• **Text shown**
start

Question

Test each equation in Problems $$47-58$$ for symmetry with respect to the $$x$$ axis, the y axis, and the origin. Sketch the graph of the equation.$$y=x^{2}+1$$

Answer

**step1 Test for Symmetry with Respect to the x-axis**

To test for x-axis symmetry, we replace $$y$$ with $$-y$$ in the original equation. If the new equation is equivalent to the original one, then the graph is symmetric with respect to the x-axis.

Original Equation: $$y=x^{2}+1$$

Substitute $$-y$$ for $$y$$:

$$-y=x^{2}+1$$

Multiply both sides by $$-1$$ to solve for $$y$$:

$$y=-(x^{2}+1)$$

$$y=-x^{2}-1$$

Since the new equation $$y=-x^{2}-1$$ is not the same as the original equation $$y=x^{2}+1$$, the graph is not symmetric with respect to the x-axis.

**step2 Test for Symmetry with Respect to the y-axis**

To test for y-axis symmetry, we replace $$x$$ with $$-x$$ in the original equation. If the new equation is equivalent to the original one, then the graph is symmetric with respect to the y-axis.

Original Equation: $$y=x^{2}+1$$

Substitute $$-x$$ for $$x$$:

$$y=(-x)^{2}+1$$

Since $$(-x)^2 = x^2$$, the equation simplifies to:

$$y=x^{2}+1$$

Since the new equation $$y=x^{2}+1$$ is the same as the original equation, the graph is symmetric with respect to the y-axis.

**step3 Test for Symmetry with Respect to the Origin**

To test for origin symmetry, we replace $$x$$ with $$-x$$ and $$y$$ with $$-y$$ in the original equation. If the new equation is equivalent to the original one, then the graph is symmetric with respect to the origin.

Original Equation: $$y=x^{2}+1$$

Substitute $$-x$$ for $$x$$ and $$-y$$ for $$y$$:

$$-y=(-x)^{2}+1$$

Simplify the equation:

$$-y=x^{2}+1$$

Multiply both sides by $$-1$$ to solve for $$y$$:

$$y=-(x^{2}+1)$$

$$y=-x^{2}-1$$

Since the new equation $$y=-x^{2}-1$$ is not the same as the original equation $$y=x^{2}+1$$, the graph is not symmetric with respect to the origin.

**step4 Sketch the Graph of the Equation**

The equation $$y=x^{2}+1$$ represents a parabola. This parabola opens upwards because the coefficient of $$x^2$$ is positive. To sketch the graph, we can find its vertex and a few points. The vertex of a parabola in the form $$y=ax^2+c$$ is at $$(0, c)$$. In this case, the vertex is at $$(0, 1)$$.

Let's find some points:

When $$x=0$$, $$y=(0)^2+1=1$$. (Vertex)

When $$x=1$$, $$y=(1)^2+1=2$$.

When $$x=-1$$, $$y=(-1)^2+1=2$$.

When $$x=2$$, $$y=(2)^2+1=5$$.

When $$x=-2$$, $$y=(-2)^2+1=5$$.

end

• **Objectives**
**A.** List every step heading in the symmetry solution for y = x² + 1.
**B.** Update the symmetry solution, starting at "Since $$(-x)^2 = x^2$$, the" and ending at "is symmetric with respect to the origin.", with "equivalent" changed to "identical" throughout.
**C.** Take the symmetry solution for y = x² + 1 further, starting after its last line.
The entries after this point come from a different source.

• **Data shown**

start

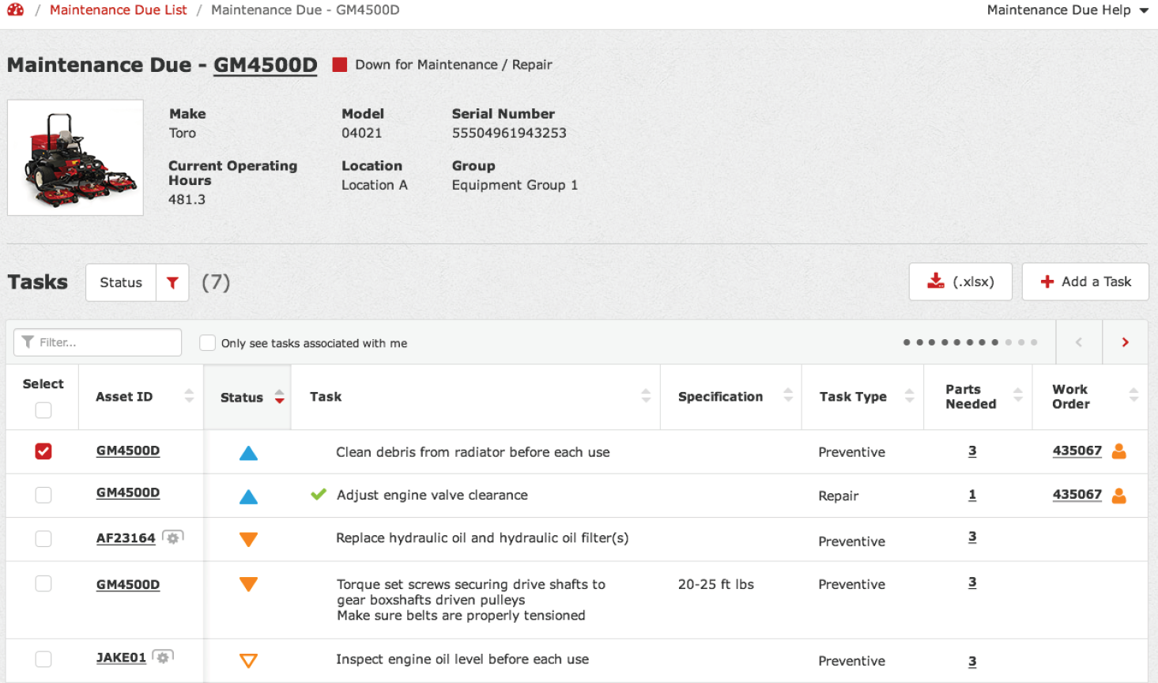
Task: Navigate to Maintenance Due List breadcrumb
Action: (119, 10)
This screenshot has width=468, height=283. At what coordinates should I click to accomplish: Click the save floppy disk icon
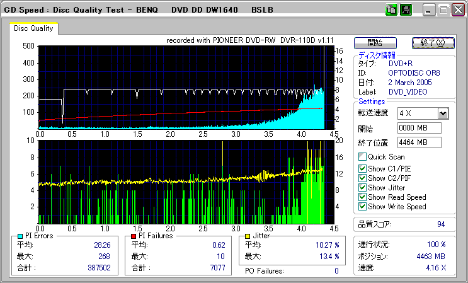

end
start

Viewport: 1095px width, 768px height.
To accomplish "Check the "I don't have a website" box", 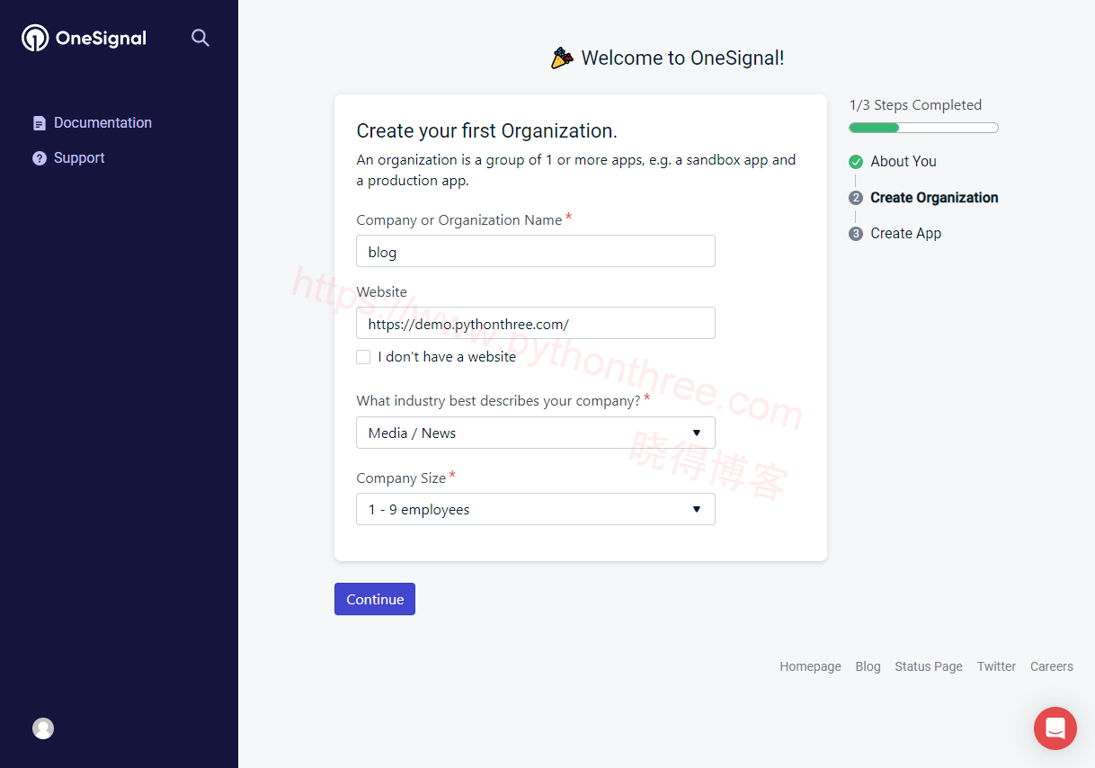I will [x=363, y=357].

end

• **Answers for the exercise**
**A.**
step1 Test for Symmetry with Respect to the x-axis
step2 Test for Symmetry with Respect to the y-axis
step3 Test for Symmetry with Respect to the Origin
step4 Sketch the Graph of the Equation

**B.**
Since $$(-x)^2 = x^2$$, the equation simplifies to:

$$y=x^{2}+1$$

Since the new equation $$y=x^{2}+1$$ is the same as the original equation, the graph is symmetric with respect to the y-axis.

**step3 Test for Symmetry with Respect to the Origin**

To test for origin symmetry, we replace $$x$$ with $$-x$$ and $$y$$ with $$-y$$ in the original equation. If the new equation is identical to the original one, then the graph is symmetric with respect to the origin.

**C.**
Plot these points $$(0,1), (1,2), (-1,2), (2,5), (-2,5)$$ on a coordinate plane and connect them with a smooth curve to form a parabola. The graph will clearly show symmetry with respect to the y-axis.

Alternative answer

Answer:
Symmetry: The equation $$y=x^{2}+1$$ has symmetry with respect to the **y-axis**.
It does not have symmetry with respect to the x-axis or the origin. Explain
This is a question about **symmetry of graphs** and **sketching a parabola**. The solving step is:

First, let's figure out the symmetry! It's like checking if a picture looks the same when you flip it in different ways.

1. **Symmetry with respect to the x-axis:**
Imagine folding the paper along the x-axis. If the graph looks the same on both sides, it has x-axis symmetry. To test this mathematically, we replace 'y' with '-y' in our equation:
Original: $$y = x^2 + 1$$
Replace y with -y: $$-y = x^2 + 1$$
If we try to make it look like the original, we'd get $$y = -x^2 - 1$$. This is not the same as the original equation ($$y = x^2 + 1$$). So, no x-axis symmetry. For example, if (1,2) is on the graph, then (1,-2) would also have to be on it, but if you plug (1,-2) into the equation you get $$-2 = 1^2+1$$ which means $$-2=2$$, and that's not true!

2. **Symmetry with respect to the y-axis:**
Imagine folding the paper along the y-axis. If the graph looks the same on both sides, it has y-axis symmetry. To test this, we replace 'x' with '-x' in our equation:
Original: $$y = x^2 + 1$$
Replace x with -x: $$y = (-x)^2 + 1$$
Since $$(-x)^2$$ is the same as $$x^2$$, the equation becomes $$y = x^2 + 1$$.
This *is* the same as our original equation! So, yes, it has y-axis symmetry. This means if (1,2) is on the graph, then (-1,2) is also on it.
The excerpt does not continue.